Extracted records
((

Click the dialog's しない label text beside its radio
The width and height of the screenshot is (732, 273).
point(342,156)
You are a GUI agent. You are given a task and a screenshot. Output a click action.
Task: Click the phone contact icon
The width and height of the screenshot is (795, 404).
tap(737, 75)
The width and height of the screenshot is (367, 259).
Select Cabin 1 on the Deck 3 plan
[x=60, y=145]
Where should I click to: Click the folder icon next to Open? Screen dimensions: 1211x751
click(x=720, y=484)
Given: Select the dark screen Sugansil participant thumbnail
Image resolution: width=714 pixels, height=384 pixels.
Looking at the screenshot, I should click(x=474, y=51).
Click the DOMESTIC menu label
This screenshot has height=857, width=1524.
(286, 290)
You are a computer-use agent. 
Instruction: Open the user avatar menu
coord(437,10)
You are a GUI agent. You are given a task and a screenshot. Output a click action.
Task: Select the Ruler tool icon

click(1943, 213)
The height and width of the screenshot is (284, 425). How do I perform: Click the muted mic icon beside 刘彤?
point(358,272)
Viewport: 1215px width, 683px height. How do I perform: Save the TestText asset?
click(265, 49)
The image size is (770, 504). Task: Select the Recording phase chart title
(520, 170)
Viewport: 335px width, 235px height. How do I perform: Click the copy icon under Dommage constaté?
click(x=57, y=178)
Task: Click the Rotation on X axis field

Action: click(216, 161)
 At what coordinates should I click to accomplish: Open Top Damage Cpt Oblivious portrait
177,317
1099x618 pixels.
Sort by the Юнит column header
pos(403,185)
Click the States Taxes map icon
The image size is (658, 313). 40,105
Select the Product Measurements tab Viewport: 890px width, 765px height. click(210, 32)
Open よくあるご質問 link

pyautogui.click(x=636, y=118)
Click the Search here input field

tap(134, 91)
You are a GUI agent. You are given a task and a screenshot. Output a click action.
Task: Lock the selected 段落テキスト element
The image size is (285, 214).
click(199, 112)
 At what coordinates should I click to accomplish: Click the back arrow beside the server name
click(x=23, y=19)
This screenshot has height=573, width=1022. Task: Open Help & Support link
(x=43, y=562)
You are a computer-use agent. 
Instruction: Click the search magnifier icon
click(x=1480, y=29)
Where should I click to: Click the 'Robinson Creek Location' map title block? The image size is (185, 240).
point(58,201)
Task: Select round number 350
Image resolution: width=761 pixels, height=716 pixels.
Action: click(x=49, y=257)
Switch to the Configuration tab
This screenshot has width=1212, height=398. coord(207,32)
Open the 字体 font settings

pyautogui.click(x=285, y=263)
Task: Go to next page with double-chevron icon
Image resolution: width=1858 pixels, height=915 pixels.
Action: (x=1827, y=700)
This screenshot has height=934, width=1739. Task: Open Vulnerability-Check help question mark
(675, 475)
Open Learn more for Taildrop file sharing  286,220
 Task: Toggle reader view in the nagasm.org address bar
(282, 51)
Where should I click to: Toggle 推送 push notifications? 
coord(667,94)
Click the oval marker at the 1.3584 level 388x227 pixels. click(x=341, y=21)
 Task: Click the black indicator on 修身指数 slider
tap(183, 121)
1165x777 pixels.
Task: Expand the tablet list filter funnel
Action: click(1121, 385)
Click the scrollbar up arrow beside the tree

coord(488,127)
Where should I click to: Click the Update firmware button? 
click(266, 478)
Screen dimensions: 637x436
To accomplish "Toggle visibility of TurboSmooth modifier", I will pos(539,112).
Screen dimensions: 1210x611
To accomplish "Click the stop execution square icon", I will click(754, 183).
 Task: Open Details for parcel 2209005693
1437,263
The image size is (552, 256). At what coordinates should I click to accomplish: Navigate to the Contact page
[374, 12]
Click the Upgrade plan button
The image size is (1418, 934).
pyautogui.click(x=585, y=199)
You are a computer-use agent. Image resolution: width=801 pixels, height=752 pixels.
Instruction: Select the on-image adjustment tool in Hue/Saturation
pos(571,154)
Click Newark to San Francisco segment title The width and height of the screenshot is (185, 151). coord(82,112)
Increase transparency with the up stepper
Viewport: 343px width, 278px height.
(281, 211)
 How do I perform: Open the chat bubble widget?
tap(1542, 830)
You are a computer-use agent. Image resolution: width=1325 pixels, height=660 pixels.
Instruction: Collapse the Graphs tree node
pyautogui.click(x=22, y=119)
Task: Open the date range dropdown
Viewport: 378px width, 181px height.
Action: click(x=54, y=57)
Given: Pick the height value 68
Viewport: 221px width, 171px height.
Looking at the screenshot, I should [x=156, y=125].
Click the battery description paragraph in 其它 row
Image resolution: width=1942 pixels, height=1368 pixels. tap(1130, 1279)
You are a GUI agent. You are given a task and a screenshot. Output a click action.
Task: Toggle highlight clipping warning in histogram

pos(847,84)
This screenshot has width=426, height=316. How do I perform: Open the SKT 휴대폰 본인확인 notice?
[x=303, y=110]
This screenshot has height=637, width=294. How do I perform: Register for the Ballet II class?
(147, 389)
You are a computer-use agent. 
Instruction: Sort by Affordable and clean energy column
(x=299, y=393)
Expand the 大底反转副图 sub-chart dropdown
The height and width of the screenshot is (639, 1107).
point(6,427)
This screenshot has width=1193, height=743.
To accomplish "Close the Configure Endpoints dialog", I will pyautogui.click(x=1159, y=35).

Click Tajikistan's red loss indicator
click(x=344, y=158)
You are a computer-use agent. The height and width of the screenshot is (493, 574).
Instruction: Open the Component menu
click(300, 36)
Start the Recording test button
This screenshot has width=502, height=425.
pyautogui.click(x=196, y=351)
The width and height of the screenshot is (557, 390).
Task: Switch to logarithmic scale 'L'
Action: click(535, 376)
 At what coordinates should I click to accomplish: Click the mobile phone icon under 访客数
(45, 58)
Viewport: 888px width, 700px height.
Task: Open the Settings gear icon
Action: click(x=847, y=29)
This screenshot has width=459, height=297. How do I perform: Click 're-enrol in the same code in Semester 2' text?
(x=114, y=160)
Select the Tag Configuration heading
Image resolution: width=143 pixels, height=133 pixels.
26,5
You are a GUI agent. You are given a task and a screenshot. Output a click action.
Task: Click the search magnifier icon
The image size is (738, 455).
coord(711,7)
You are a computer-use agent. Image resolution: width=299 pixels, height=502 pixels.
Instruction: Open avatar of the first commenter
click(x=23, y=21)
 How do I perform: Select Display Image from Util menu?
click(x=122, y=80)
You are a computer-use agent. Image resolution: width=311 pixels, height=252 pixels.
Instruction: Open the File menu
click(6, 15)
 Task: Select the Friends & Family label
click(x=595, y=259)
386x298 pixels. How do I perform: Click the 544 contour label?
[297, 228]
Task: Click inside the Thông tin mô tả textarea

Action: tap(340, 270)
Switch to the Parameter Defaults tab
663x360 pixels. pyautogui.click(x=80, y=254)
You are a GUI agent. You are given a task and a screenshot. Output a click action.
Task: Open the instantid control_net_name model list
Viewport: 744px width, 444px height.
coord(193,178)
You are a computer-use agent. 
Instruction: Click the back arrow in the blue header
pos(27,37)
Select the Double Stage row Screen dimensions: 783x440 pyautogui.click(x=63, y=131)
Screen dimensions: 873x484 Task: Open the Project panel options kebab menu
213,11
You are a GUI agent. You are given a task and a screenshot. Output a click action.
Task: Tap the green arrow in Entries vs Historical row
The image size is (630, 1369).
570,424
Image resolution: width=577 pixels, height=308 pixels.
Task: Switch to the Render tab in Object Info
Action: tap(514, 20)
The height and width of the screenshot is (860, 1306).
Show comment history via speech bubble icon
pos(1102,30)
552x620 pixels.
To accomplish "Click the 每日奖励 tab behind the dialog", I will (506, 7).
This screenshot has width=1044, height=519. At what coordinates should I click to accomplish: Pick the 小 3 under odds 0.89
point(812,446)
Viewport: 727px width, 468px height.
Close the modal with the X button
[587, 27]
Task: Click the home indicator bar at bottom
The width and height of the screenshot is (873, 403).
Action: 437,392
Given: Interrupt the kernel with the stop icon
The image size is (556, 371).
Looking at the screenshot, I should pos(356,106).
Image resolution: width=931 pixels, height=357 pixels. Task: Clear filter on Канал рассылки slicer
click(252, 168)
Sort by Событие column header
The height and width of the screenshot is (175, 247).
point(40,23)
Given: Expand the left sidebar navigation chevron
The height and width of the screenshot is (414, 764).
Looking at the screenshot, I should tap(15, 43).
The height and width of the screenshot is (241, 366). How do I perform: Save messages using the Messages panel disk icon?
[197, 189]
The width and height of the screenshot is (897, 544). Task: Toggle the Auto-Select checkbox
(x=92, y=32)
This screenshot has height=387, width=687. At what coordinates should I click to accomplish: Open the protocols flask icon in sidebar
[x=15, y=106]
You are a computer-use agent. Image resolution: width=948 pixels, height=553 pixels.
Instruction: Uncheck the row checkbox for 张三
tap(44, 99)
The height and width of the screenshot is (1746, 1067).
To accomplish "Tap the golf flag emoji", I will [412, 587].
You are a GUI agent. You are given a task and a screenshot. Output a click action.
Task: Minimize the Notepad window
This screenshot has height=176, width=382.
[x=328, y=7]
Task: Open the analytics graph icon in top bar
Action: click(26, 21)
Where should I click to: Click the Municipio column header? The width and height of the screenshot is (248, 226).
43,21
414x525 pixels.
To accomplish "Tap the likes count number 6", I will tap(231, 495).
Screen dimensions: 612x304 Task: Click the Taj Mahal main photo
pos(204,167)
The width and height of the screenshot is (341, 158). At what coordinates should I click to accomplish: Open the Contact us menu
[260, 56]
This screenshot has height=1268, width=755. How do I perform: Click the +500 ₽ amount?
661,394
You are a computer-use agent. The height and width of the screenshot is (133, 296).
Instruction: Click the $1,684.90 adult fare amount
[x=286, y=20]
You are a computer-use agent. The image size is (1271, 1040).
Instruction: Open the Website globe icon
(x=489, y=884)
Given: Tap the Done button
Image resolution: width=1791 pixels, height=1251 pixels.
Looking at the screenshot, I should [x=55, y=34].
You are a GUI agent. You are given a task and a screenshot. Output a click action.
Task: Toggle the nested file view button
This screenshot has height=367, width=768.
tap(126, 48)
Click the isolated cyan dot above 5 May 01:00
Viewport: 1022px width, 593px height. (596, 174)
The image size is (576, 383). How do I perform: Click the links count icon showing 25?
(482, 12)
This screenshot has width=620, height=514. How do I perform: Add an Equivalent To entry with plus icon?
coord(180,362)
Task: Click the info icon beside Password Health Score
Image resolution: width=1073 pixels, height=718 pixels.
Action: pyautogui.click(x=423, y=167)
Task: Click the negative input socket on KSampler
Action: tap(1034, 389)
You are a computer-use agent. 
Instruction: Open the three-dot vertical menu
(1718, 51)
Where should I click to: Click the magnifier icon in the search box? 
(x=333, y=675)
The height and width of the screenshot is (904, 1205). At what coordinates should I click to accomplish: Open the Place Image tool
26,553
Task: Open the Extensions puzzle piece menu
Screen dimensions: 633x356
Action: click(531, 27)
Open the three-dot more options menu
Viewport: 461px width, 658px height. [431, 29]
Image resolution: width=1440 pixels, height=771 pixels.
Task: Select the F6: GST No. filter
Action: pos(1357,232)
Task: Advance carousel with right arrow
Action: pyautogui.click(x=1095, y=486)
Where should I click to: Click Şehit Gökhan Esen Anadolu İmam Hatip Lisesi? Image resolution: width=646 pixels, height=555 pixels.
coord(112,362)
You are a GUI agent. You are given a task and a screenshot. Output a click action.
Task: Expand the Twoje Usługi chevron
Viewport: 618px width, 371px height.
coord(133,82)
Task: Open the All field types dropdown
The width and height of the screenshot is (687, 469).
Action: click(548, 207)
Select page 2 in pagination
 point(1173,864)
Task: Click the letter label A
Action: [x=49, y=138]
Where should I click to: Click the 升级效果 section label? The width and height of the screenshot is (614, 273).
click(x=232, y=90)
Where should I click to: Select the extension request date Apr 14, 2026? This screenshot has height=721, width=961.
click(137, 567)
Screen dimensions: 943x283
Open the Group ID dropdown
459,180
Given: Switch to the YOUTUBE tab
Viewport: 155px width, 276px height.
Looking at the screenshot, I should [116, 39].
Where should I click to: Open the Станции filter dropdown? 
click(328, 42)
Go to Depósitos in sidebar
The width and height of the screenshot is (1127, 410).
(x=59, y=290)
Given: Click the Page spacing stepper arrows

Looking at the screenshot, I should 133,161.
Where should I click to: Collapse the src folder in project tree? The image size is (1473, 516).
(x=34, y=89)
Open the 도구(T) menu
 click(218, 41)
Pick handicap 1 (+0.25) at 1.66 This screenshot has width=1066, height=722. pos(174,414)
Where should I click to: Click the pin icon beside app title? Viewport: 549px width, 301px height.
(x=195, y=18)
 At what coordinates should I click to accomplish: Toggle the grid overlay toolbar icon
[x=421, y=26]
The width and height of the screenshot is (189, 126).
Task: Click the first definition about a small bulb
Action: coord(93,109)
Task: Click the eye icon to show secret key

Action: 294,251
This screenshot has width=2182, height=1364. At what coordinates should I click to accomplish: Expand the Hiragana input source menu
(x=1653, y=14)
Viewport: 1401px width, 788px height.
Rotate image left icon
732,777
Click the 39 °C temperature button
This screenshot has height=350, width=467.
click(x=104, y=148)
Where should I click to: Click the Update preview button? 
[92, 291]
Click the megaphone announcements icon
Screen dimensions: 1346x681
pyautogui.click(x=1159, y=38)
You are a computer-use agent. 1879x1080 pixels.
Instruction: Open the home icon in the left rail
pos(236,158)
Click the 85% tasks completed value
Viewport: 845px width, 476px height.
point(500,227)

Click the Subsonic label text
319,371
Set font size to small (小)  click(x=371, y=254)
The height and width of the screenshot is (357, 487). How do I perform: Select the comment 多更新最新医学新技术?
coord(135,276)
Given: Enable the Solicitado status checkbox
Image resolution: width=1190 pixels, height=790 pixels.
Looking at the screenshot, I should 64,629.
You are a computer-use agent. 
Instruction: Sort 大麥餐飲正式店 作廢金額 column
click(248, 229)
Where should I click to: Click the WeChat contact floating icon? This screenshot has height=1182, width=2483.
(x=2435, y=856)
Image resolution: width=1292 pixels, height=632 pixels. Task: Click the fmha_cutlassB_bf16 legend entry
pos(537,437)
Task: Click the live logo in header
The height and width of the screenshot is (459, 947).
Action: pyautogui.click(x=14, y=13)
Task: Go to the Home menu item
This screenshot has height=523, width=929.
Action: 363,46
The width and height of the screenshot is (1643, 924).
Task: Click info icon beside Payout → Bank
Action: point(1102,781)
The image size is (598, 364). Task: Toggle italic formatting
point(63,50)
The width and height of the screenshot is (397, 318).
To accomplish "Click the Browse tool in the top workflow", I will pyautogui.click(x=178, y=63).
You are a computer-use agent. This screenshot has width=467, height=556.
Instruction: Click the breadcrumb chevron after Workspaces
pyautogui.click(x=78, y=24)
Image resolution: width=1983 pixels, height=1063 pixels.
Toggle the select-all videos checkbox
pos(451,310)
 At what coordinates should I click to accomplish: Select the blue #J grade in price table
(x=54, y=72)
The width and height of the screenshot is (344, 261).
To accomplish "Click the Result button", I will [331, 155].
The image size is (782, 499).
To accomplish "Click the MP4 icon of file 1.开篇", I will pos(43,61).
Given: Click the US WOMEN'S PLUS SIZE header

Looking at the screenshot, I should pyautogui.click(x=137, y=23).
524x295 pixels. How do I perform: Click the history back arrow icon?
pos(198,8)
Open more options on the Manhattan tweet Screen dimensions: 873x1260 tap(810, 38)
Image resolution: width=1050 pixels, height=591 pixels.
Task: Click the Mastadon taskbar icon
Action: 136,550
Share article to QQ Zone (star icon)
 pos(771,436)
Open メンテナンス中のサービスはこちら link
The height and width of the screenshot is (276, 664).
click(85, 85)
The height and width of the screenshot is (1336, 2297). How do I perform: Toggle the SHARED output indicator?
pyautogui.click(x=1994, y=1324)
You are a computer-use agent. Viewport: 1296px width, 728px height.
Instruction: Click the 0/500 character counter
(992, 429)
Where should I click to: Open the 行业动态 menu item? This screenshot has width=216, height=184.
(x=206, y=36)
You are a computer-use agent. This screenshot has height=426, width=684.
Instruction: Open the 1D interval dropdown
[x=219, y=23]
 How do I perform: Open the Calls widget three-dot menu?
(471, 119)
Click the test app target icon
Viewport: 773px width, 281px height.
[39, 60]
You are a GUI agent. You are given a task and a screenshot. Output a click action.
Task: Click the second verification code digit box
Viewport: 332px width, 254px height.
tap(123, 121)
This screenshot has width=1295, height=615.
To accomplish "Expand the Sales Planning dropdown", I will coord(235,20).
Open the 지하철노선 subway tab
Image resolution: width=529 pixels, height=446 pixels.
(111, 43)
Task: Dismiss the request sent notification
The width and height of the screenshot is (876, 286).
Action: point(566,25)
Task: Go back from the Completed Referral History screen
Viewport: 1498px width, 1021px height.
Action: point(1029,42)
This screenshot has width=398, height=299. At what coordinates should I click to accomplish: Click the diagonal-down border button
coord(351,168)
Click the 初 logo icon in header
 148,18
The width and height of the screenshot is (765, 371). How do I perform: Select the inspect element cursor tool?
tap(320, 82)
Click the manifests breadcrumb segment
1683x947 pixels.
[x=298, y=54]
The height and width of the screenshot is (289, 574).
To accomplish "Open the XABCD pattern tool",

))

## [GOAL]
Pull out every line above that contains the word "tree".

## [RESPONSE]
Click the scrollbar up arrow beside the tree
Instruction: Collapse the Graphs tree node
Where should I click to: Collapse the src folder in project tree? The image size is (1473, 516).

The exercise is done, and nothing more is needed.